La Circolare 7/2019 ha valore di legge?

No, la Circolare non ha valore cogente autonomo. Tuttavia, rappresenta l'interpretazione ufficiale delle NTC 2018 da parte del Consiglio Superiore dei Lavori Pubblici e viene sistematicamente richiamata dagli uffici del Genio Civile in sede di deposito e autorizzazione dei progetti strutturali. Di fatto, il mancato rispetto delle indicazioni della Circolare richiede una motivazione tecnica esplicita nella relazione di calcolo.

Quali sono le principali differenze rispetto alla Circolare 617/2009?

La Circolare 7/2019 aggiorna i coefficienti parziali di sicurezza, introduce chiarimenti sulle strutture miste acciaio-calcestruzzo, amplia la trattazione dell'isolamento sismico e della dissipazione, e aggiorna le indicazioni sulle costruzioni esistenti con nuovi criteri per i livelli di conoscenza. Il capitolo sulla geotecnica e sulle fondazioni speciali risulta significativamente ampliato.

Come si usa la Circolare nella pratica progettuale?

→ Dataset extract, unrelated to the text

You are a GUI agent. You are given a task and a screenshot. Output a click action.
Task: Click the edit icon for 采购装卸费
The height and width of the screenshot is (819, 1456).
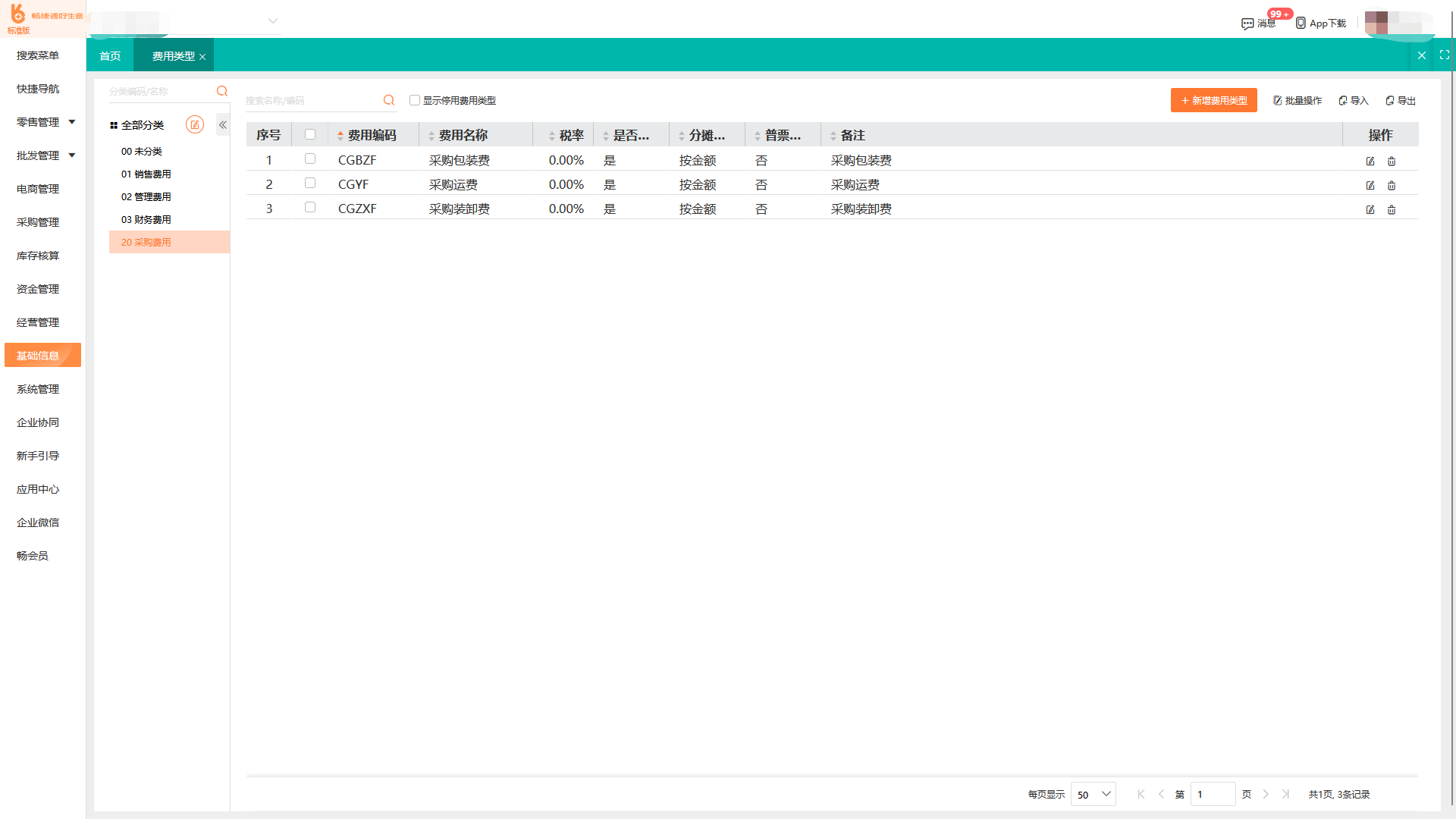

La Circolare va consultata parallelamente alle NTC 2018 durante la progettazione strutturale. Per ogni verifica (resistenza, stabilita, deformabilita) si fa riferimento sia all'articolo delle NTC sia al corrispondente paragrafo della Circolare (indicato con la lettera "C" seguita dal numero del capitolo, es. C4.1.2). Le tabelle con i valori di calcolo sono direttamente utilizzabili nei fogli di calcolo e nei software strutturali.